_Instructions to follow:_ One part of the entries below is wanted: the lines from the one containing "Open the File menu" through the one containing "The width and height of the screenshot is (1382, 722).". Write those out exactly and nothing else.

Extracted records:
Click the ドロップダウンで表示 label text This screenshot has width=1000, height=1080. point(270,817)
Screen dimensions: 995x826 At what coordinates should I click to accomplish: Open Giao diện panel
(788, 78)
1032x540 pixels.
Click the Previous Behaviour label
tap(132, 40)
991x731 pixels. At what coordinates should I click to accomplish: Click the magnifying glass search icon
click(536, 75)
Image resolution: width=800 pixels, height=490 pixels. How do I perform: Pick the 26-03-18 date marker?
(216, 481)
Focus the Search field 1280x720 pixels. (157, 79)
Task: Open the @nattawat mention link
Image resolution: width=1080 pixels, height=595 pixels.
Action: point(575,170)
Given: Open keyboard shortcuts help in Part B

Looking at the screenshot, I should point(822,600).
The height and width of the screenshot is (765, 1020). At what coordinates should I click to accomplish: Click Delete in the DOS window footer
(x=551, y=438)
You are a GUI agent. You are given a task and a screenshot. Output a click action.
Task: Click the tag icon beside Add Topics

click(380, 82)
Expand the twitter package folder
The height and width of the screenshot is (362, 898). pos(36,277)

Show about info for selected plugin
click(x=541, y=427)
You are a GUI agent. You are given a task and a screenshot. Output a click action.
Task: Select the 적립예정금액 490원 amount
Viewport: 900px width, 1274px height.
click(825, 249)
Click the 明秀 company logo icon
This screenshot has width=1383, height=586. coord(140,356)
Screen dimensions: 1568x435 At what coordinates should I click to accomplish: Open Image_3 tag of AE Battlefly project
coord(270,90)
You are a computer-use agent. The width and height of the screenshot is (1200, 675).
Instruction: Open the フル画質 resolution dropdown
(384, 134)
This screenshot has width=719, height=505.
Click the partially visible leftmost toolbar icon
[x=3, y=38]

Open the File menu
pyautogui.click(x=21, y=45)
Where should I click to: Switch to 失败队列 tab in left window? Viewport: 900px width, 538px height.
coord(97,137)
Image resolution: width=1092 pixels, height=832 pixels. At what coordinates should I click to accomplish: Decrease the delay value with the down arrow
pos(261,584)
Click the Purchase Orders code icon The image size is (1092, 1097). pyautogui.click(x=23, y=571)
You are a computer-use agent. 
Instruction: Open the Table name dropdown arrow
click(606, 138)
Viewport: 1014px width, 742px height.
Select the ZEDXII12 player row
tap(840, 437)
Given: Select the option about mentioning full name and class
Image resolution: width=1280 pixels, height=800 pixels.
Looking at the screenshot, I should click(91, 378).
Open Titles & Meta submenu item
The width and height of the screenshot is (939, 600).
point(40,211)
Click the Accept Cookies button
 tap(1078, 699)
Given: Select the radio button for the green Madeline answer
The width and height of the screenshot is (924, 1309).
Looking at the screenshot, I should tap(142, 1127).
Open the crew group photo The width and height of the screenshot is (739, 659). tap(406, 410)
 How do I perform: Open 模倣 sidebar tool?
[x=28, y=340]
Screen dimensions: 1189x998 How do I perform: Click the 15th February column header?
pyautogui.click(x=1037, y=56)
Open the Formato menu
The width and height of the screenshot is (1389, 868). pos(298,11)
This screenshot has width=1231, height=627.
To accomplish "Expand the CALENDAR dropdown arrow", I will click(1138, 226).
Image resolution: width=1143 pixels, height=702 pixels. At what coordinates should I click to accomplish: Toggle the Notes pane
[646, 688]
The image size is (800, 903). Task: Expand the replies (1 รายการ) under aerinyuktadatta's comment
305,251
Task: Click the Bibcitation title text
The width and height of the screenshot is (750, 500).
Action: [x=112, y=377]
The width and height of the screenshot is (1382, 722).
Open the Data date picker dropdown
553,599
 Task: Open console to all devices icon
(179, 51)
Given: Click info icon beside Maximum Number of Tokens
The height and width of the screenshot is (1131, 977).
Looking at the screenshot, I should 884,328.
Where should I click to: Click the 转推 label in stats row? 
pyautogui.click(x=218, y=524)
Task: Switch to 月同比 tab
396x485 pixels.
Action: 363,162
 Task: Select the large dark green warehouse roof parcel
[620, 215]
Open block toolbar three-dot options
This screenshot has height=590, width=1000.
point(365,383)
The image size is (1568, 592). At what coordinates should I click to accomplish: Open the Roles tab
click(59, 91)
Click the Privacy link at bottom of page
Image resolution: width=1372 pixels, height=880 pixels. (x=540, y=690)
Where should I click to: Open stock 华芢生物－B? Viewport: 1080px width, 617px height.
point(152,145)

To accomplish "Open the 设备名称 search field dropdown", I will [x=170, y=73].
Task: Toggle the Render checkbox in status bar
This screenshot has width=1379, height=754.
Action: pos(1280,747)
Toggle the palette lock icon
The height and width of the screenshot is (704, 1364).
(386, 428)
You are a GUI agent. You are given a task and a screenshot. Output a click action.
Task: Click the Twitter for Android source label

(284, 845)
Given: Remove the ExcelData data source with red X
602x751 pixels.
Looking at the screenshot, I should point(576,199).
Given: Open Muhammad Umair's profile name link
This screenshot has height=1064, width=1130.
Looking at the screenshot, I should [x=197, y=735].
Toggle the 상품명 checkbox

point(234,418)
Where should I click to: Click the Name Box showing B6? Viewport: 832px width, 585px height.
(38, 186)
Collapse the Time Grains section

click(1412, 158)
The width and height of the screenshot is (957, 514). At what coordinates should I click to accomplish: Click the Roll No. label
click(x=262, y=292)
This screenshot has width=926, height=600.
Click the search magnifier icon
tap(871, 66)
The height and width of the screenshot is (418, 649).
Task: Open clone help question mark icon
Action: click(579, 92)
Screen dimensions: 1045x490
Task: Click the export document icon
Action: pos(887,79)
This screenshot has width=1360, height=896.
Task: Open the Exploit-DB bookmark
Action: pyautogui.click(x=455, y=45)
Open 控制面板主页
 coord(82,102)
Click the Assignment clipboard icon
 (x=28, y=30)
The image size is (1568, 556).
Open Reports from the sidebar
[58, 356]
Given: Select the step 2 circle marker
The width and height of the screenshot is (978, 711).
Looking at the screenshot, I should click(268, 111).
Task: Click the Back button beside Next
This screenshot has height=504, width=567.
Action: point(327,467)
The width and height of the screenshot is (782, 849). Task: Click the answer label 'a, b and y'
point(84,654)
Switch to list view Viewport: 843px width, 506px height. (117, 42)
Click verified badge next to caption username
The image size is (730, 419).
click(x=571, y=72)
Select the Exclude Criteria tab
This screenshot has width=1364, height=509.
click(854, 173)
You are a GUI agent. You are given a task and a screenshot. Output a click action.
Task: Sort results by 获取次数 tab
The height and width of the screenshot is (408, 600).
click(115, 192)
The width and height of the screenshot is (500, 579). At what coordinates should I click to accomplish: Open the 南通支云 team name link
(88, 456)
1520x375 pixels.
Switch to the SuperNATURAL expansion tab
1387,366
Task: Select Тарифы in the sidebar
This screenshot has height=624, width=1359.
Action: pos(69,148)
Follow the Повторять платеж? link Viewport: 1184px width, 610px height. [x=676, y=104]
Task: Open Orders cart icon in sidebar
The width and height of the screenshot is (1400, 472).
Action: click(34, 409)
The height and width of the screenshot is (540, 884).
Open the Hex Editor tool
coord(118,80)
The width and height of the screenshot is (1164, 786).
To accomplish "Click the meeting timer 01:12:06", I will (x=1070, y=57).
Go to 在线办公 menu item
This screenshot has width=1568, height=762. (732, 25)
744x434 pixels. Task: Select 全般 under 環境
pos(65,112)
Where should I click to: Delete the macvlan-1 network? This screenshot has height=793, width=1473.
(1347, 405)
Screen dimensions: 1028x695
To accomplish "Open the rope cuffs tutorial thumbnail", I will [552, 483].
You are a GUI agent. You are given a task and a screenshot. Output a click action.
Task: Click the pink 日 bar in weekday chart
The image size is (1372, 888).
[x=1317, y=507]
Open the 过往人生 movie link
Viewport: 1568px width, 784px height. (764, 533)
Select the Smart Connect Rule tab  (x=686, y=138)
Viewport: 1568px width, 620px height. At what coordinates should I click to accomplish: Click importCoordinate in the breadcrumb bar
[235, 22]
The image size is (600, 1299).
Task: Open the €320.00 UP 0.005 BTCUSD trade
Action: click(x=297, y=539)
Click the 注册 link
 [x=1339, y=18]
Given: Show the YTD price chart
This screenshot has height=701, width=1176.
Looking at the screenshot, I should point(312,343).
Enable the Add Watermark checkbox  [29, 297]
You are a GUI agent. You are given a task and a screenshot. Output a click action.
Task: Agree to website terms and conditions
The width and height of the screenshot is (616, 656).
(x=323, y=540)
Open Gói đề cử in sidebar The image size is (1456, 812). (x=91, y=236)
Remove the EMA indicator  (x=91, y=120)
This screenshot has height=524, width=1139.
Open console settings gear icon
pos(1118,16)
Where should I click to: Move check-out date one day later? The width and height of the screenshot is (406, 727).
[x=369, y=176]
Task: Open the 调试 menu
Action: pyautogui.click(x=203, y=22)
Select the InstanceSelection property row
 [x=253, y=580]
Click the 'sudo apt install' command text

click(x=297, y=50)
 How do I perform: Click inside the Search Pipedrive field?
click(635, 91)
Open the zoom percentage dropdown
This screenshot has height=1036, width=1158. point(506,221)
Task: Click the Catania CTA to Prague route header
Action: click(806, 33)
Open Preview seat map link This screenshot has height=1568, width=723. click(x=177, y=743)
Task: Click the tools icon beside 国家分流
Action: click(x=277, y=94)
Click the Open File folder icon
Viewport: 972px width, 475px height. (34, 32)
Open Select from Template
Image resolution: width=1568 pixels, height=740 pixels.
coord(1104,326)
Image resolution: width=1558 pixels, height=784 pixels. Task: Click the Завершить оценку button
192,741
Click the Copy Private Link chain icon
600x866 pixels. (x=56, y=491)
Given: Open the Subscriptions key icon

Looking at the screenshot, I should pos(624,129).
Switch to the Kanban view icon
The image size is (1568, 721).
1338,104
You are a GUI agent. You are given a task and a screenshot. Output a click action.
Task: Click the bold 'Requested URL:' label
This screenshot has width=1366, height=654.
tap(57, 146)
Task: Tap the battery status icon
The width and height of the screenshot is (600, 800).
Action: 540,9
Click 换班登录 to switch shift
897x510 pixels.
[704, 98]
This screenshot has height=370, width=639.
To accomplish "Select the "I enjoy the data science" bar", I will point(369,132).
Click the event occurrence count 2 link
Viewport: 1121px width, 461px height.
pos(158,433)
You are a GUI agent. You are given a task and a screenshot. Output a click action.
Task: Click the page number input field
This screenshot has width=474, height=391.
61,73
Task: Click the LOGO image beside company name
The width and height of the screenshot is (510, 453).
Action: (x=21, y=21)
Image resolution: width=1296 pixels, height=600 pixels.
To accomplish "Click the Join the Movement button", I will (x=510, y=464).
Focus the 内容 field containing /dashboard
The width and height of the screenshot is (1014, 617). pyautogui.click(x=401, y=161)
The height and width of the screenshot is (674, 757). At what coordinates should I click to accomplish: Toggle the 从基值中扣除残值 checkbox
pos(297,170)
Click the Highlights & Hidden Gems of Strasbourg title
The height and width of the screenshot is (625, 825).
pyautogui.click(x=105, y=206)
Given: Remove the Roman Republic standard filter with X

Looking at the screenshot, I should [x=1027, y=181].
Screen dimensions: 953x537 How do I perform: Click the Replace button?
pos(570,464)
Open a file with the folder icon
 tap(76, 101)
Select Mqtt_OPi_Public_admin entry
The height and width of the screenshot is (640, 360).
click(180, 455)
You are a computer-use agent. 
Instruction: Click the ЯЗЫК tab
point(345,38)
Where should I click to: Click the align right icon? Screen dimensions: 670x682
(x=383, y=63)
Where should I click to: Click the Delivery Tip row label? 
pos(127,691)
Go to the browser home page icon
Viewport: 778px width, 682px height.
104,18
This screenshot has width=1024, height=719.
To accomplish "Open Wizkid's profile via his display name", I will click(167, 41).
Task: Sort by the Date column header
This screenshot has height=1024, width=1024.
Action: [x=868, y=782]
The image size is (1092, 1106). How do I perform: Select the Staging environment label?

_Solution to this task:_
Open the File menu
pyautogui.click(x=21, y=45)
Where should I click to: Switch to 失败队列 tab in left window? Viewport: 900px width, 538px height.
coord(97,137)
Image resolution: width=1092 pixels, height=832 pixels. At what coordinates should I click to accomplish: Decrease the delay value with the down arrow
pos(261,584)
Click the Purchase Orders code icon The image size is (1092, 1097). pyautogui.click(x=23, y=571)
You are a computer-use agent. 
Instruction: Open the Table name dropdown arrow
click(606, 138)
Viewport: 1014px width, 742px height.
Select the ZEDXII12 player row
tap(840, 437)
Given: Select the option about mentioning full name and class
Image resolution: width=1280 pixels, height=800 pixels.
Looking at the screenshot, I should click(91, 378).
Open Titles & Meta submenu item
The width and height of the screenshot is (939, 600).
point(40,211)
Click the Accept Cookies button
 tap(1078, 699)
Given: Select the radio button for the green Madeline answer
The width and height of the screenshot is (924, 1309).
Looking at the screenshot, I should tap(142, 1127).
Open the crew group photo The width and height of the screenshot is (739, 659). tap(406, 410)
 How do I perform: Open 模倣 sidebar tool?
[x=28, y=340]
Screen dimensions: 1189x998 How do I perform: Click the 15th February column header?
pyautogui.click(x=1037, y=56)
Open the Formato menu
The width and height of the screenshot is (1389, 868). pos(298,11)
This screenshot has width=1231, height=627.
To accomplish "Expand the CALENDAR dropdown arrow", I will click(1138, 226).
Image resolution: width=1143 pixels, height=702 pixels. At what coordinates should I click to accomplish: Toggle the Notes pane
[646, 688]
The image size is (800, 903). Task: Expand the replies (1 รายการ) under aerinyuktadatta's comment
305,251
Task: Click the Bibcitation title text
The width and height of the screenshot is (750, 500).
Action: [x=112, y=377]
The width and height of the screenshot is (1382, 722).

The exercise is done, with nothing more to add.